Home: an indie horror game

A few weeks ago, my brother kindly gifted me a game from my Steam wishlist, because he is a love like that.

It was Home by Benjamin Rivers.

It’s a beautifully atmospheric pixelly thing, which creates a really spooky atmosphere through sound, confusion and limited visibility. Who are you? Where are you? What are you doing? What have you done?

I spent about 40 minutes playing this. I will have to play it again. It’s a very simple thing, old school adventure style, you wander from place to place through doors up stairs down ladders through gates – investigating various items along your way, piecing together a story, somehow. You get the feeling you’re adding two and two to make two and a half.

The items you do or don’t collect, the areas you do or don’t investigate, the choices you make, the places you go – they all lead to a final conclusion. Based on what you’ve pieced together your character comes to some conclusion about what has happened and what he needs to do next. You get the feeling he’s kidding himself.

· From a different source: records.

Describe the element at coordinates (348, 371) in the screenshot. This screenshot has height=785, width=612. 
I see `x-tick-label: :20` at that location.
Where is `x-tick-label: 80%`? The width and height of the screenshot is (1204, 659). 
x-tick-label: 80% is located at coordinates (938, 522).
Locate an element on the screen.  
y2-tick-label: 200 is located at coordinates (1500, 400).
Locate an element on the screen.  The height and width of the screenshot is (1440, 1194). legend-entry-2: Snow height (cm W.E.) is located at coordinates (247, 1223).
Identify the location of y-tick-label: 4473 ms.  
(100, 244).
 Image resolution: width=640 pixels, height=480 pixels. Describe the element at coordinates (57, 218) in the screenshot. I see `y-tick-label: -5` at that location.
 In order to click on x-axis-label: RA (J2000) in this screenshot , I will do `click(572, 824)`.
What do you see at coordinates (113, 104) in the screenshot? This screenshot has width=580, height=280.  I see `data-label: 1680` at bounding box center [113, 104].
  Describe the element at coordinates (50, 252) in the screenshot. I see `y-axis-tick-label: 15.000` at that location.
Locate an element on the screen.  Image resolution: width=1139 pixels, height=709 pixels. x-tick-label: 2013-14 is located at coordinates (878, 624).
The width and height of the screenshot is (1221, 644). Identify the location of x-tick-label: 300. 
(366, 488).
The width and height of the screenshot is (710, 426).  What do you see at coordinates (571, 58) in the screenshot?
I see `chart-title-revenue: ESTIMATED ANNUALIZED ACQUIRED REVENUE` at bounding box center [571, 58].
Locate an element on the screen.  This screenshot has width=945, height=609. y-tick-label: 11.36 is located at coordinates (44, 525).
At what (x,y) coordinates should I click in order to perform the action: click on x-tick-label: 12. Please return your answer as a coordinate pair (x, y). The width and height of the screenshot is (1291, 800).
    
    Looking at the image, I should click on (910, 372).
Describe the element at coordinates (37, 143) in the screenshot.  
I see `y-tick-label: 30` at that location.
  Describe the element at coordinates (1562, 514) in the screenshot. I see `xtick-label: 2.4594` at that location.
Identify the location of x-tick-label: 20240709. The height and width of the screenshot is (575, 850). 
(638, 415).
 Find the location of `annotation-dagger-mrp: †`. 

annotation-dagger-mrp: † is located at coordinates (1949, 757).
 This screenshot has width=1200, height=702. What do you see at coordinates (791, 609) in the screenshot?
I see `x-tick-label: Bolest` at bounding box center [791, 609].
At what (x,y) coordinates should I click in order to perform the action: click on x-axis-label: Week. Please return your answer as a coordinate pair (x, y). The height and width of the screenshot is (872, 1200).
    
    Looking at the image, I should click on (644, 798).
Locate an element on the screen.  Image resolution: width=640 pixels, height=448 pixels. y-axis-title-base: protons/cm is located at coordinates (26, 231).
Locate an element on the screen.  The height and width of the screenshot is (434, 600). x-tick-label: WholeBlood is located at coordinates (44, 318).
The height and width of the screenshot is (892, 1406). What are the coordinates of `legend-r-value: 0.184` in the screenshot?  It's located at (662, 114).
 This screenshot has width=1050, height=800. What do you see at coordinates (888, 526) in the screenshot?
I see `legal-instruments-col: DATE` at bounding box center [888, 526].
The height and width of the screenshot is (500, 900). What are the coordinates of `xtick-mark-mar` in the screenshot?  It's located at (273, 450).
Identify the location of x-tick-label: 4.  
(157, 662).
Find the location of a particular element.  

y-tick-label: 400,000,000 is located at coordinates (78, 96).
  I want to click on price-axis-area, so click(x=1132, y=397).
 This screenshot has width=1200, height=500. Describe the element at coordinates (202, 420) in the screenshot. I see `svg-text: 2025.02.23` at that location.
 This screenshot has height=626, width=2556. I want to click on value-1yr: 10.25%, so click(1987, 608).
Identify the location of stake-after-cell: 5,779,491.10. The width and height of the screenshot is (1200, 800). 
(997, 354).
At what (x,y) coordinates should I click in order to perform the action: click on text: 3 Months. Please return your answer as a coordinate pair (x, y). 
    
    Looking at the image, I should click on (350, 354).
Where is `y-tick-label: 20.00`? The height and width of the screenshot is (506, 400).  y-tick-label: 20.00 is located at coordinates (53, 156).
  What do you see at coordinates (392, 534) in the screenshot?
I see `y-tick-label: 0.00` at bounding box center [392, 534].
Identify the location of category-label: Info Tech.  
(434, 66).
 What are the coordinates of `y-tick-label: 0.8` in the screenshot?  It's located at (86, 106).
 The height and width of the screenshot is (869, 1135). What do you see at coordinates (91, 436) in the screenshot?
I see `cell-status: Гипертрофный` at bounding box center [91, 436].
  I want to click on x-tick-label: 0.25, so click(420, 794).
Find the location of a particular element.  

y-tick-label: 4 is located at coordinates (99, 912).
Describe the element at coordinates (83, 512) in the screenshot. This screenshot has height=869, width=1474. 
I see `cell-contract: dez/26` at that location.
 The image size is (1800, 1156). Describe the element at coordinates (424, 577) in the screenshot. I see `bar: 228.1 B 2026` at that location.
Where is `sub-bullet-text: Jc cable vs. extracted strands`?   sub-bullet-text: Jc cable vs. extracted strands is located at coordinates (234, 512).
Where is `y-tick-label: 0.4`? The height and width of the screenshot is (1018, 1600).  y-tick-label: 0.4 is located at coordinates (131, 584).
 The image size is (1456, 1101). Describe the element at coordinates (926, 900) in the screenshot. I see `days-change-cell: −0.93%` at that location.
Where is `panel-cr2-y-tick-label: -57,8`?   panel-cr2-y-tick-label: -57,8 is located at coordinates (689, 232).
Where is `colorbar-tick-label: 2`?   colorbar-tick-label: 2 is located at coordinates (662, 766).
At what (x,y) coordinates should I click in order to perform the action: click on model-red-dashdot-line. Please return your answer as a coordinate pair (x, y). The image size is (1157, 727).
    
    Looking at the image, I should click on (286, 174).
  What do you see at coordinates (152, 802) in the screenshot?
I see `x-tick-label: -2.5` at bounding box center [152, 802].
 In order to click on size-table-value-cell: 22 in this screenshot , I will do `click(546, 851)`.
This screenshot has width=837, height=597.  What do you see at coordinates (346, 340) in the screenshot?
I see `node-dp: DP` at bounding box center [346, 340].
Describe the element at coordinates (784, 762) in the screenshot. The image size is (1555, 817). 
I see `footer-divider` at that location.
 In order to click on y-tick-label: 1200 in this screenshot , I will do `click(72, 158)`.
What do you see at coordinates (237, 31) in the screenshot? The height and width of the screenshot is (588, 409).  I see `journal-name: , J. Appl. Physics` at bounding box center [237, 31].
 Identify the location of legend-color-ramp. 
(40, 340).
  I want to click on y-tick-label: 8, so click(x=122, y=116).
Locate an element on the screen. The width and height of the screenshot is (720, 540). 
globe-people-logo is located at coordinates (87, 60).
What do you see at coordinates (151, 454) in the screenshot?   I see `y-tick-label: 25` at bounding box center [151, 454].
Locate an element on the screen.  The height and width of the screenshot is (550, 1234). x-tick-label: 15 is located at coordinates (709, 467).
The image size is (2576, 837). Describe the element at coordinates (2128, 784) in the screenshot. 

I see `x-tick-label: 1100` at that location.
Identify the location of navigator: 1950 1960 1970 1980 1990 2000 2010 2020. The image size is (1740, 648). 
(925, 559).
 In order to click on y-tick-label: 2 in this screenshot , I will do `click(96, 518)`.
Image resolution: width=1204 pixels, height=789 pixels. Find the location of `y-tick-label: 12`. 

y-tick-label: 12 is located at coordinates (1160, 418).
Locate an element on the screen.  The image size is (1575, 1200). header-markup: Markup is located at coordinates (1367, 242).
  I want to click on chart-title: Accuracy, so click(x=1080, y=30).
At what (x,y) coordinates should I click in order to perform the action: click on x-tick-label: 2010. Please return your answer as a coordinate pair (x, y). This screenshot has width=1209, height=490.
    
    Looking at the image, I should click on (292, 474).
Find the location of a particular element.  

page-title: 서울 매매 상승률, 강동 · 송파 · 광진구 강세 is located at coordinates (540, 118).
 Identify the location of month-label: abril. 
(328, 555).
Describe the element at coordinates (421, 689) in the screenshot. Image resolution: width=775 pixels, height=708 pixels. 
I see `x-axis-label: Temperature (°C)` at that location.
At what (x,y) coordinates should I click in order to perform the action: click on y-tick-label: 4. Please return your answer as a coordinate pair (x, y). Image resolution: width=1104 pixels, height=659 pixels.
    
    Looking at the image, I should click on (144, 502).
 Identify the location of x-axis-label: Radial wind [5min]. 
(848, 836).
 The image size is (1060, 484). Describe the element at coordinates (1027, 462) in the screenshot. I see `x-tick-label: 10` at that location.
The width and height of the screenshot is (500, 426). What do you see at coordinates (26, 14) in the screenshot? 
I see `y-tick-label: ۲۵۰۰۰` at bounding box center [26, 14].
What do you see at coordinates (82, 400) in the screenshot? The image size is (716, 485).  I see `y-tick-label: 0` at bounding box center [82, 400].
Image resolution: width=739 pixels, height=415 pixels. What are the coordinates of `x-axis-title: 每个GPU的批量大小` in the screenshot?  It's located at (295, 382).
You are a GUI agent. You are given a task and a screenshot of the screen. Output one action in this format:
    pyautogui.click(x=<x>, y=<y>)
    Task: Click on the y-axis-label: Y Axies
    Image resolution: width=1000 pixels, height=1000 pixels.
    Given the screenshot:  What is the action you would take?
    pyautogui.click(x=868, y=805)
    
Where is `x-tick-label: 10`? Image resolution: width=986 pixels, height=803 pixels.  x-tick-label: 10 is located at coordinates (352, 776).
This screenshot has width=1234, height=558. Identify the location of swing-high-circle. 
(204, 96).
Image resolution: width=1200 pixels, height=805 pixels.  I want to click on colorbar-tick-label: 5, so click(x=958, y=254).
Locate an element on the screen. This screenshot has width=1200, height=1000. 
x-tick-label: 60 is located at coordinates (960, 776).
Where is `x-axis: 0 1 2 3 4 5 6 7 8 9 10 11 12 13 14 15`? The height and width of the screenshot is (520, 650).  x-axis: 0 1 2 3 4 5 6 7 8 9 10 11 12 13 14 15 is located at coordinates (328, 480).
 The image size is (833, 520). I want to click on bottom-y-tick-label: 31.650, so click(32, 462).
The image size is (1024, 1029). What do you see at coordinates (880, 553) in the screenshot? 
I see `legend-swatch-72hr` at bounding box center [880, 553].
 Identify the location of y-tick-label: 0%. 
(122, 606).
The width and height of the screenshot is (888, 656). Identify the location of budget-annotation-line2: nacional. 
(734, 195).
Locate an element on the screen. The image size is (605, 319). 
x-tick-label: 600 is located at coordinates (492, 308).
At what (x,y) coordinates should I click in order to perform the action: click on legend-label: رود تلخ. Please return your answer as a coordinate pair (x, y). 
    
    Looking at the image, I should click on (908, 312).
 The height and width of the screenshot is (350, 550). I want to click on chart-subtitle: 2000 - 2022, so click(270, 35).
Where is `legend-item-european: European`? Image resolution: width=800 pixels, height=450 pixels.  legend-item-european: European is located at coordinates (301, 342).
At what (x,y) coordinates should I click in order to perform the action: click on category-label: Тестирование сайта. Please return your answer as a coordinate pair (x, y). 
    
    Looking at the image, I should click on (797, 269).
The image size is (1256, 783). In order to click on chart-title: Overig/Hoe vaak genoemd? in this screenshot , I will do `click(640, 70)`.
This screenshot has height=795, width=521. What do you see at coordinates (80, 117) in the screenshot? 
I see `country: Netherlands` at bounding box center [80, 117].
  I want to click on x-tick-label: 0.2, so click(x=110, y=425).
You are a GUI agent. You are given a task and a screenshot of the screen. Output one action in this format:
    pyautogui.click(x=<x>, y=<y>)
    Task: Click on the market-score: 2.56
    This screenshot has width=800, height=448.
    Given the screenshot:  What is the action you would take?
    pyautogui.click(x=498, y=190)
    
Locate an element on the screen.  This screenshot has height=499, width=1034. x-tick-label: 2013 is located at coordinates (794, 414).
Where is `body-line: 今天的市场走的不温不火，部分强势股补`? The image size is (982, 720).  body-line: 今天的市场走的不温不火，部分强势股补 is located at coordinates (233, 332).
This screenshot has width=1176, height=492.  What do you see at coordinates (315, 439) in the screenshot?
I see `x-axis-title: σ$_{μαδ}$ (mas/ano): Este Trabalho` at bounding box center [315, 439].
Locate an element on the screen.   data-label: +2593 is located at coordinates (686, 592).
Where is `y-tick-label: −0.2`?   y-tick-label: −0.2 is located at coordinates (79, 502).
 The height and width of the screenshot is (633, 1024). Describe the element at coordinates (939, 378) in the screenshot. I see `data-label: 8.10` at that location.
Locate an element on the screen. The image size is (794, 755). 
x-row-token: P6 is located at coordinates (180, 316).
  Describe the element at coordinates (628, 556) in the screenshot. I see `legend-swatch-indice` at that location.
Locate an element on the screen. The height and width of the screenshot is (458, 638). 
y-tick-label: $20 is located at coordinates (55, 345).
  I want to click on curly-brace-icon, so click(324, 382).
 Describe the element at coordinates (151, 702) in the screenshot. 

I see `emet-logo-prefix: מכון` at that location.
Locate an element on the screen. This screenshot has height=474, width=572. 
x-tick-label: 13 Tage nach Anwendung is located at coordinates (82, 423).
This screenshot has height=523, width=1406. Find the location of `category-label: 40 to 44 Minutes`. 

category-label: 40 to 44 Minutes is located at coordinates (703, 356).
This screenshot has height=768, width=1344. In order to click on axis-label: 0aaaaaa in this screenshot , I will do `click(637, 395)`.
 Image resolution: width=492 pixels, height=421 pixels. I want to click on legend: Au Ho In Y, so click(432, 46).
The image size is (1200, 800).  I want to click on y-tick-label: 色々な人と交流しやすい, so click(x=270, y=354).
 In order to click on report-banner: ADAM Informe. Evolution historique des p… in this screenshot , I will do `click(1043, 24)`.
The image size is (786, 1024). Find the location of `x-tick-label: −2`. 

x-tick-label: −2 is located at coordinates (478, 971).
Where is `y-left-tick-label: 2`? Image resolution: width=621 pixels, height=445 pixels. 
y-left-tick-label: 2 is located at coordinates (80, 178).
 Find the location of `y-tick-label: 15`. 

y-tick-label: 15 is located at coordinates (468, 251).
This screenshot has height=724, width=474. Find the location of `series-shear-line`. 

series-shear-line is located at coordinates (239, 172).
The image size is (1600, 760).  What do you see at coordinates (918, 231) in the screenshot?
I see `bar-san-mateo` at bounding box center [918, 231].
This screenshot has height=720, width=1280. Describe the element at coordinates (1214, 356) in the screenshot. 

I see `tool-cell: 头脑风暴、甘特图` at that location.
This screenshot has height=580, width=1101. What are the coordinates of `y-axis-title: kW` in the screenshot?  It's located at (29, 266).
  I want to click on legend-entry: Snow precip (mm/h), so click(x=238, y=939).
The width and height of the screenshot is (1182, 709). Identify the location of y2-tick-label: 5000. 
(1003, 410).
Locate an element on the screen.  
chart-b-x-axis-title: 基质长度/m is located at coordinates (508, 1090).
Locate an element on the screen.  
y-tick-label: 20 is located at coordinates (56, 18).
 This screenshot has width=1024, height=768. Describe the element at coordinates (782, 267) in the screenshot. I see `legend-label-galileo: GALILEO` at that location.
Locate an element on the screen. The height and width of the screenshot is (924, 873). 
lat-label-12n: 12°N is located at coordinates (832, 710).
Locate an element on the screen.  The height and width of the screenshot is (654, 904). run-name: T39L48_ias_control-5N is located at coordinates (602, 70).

At the end, after the character’s final monologue, you are prompted to tell your story of what happened. At this stage I threw a few words down about what my wife did and what I did about it, then pootled off to see what everyone else had written.

I was surprised to see such variation – this was where I realised how much I hadn’t seen, and how many alternative conclusions there could be. It’s not clear, of course, whether all these conclusions are prompted by the game, or how much has been extrapolated by the players. I’ll have to play again, perhaps several times, to find out.

Will I? I will definitely play again, but I’m not sure if I’ll play again more than once. There’s a fair bit of corridor trekking and basement/dungeon diving – and tap turning. None of this felt annoying the first time round, but I’m conscious that some aspects may not be too conducive to several playthroughs. This may say more about me though – I don’t have huge amounts of time in big chunks, and since the game will not allow you to save, insisting on you completing it in one sitting, I may struggle.

I was surprised to see so much negativity in the discussion board on the Steam game hub – it seems several people found the game boring and plotless. I don’t agree on either count. Several people declared it “not a game”. That seems particularly odd to me. Yes, I have a small penchant for really non-game super-pretentious art-wank games, so perhaps my bar for what constitutes a game is hung in a particularly odd position – but Home contains everything I’d expect in the most harshly defined “game”. Interactivity, outcomes, choice, narrative. What is missing?